The model is the spin-1/2 Heisenberg model on the anisotropic triangular lattice with antiferromagnetic interactions. By varying the relative strength (or spatial anisotropy) of the interactions the model can interpolate between the square lattice, triangular lattice, and weakly coupled chains (with a frustrated interchain interaction J'). Back in 1998 I argued that this is the minimal model for the spin excitations in the Mott insulating phase of a family of organic superconductors. I have since written 7 papers on the model. A recent review article looks at the model in light of theoretical and experimental studies, which reveal its richness including the possibility of spin liquid ground states.
Weichselbaum and White perform extensive DMRG (density matrix renormalisation group) studies considering lattices as large as 64 x 8. This is arguably the highest power numerical study of the model to date. They mostly focus on the very specific question of whether in the coupled chain limit (J' much less than J, the intrachain coupling) the spin correlations ever become commensurate. [An Sp(N), large N study (not referenced) suggested this was the case]. This limit is particularly relevant to the material Cs2CuCl4, which has J'/J ~0.3, and is a candidate material to have deconfined spinon excitations, a connection that is clearly mentioned in the paper.
Here are a few of the interesting results in the paper. First, the results are quite sensitive to the boundary conditions and to the system size, even for these relatively large systems.
For all system sizes the authors see a spin gap in the parameter range of J'/J ~ 1-1.2. [see the yellow curve in the figure above which is for 64 x 6.] This range and the magnitude of the gap do vary significantly with the size of the system. The authors claim this gap will vanish in the thermodynamic limit. However, I am not convinced, partly because series expansions do produce a gap in this parameter range (see Figure 10 in this PRB).
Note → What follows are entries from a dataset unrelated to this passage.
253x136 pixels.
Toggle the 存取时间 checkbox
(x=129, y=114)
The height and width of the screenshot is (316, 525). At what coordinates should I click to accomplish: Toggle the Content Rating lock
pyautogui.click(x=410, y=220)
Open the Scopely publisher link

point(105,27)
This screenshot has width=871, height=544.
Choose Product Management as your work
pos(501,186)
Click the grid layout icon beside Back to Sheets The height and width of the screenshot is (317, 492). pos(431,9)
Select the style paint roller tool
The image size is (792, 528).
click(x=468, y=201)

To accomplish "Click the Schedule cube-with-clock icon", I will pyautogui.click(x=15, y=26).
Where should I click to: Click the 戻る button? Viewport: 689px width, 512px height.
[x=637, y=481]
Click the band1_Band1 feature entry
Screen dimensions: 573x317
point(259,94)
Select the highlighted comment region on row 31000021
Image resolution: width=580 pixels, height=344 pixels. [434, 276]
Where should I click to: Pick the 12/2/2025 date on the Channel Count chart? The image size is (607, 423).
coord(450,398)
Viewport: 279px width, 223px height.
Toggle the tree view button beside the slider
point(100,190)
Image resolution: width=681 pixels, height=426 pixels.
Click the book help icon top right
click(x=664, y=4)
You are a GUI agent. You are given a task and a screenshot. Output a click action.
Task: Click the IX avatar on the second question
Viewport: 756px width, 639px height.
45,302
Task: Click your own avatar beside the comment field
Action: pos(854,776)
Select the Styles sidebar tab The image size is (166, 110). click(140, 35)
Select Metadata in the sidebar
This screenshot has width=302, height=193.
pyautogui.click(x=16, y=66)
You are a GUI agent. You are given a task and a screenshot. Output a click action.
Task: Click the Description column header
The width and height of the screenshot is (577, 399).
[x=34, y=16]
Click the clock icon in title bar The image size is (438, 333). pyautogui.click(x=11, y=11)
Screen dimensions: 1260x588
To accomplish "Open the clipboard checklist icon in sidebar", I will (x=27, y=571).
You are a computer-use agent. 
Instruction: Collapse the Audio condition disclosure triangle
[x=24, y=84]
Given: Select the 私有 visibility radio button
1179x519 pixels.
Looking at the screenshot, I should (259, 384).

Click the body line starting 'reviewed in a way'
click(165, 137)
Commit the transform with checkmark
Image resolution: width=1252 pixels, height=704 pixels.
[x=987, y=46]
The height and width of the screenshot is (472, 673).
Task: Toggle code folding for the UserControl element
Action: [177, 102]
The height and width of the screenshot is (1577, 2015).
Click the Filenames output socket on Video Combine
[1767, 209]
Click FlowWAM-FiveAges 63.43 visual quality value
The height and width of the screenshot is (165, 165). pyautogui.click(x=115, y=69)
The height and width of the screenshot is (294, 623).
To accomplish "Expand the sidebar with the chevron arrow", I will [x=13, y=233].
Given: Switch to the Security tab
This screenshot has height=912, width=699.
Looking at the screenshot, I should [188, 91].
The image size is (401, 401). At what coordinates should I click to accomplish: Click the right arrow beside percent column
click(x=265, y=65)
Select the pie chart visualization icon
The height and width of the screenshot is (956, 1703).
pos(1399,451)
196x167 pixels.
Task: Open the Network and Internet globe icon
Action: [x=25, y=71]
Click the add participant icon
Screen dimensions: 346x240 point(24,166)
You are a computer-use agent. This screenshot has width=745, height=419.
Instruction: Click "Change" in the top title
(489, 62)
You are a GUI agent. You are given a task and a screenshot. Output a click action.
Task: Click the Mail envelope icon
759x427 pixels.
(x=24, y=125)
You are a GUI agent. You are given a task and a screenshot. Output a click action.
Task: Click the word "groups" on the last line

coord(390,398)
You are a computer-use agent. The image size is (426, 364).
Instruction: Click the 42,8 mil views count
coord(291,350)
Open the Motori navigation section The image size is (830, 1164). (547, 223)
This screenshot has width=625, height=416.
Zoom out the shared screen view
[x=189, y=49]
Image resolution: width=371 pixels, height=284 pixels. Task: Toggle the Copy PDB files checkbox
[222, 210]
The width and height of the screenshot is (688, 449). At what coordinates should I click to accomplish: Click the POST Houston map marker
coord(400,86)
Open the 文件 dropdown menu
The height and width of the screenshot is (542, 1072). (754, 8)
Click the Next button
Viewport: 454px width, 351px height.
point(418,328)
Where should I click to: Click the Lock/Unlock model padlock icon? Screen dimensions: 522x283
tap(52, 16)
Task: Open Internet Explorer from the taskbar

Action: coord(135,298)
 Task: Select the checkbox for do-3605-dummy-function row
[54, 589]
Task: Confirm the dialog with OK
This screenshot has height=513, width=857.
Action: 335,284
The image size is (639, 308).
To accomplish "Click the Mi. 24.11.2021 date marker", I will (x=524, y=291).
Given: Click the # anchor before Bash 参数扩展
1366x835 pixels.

For this same parameter regime J'/J ~ 1-1.2 a ground state which breaks translation symmetry is seen. The figure below shows the magnitude of the spin correlations on different links in the lattice. A similar ground state was found in a recent DMRG study of a four leg ladder.
The results vary significantly depending on whether the system size in the vertical direction is 4n or 4n+2. Periodic boundary conditions are applied in this direction. The authors state:
Overall, the dimerization seen here suggests a qualitative difference of the systems of width 4n+2 (symmetry-broken systems), with n an integer, to systems of width 4n (uniform systems), while nevertheless, a two-chain periodicity perpendicular to the chains is maintained in either case. Equivalently, this translates into an even-odd effect in the number of laterally coupled zigzag chains.No mention is made of a very famous phenomena in organic chemistry, which must be related. But the precise connection is not completely clear to me, because in that case 4n+2 tends to be uniform and 4n tends to break symmetry.
Huckel's rule states that rings with 4n+2 pi electrons (e.g. benzene) are stable and do not dimerise. They are aromatic. The electrons are delocalised.
In contrast, rings with 4n electrons (e.g. cyclobutadiene) are unstable to dimerisation (i.e., they have alternating single and double bonds). They are anti-aromatic.
This 4n/4n+2 dichotomy can also be formulated in valence bond theory, as emphasized passionately by Shaik and Hiberty.
The aromaticity argument to me seems to be the precise cause of the effect. The point is that the bond strength alternates in the direction transverse to the 4n+2 direction (i.e. along the long axis of their cylinders).
ReplyDeleteIf the circumference of their cylinders are spanned by 4n+2 sites, there is an extra aromatic resonance that prefers strong bonds around the circumference.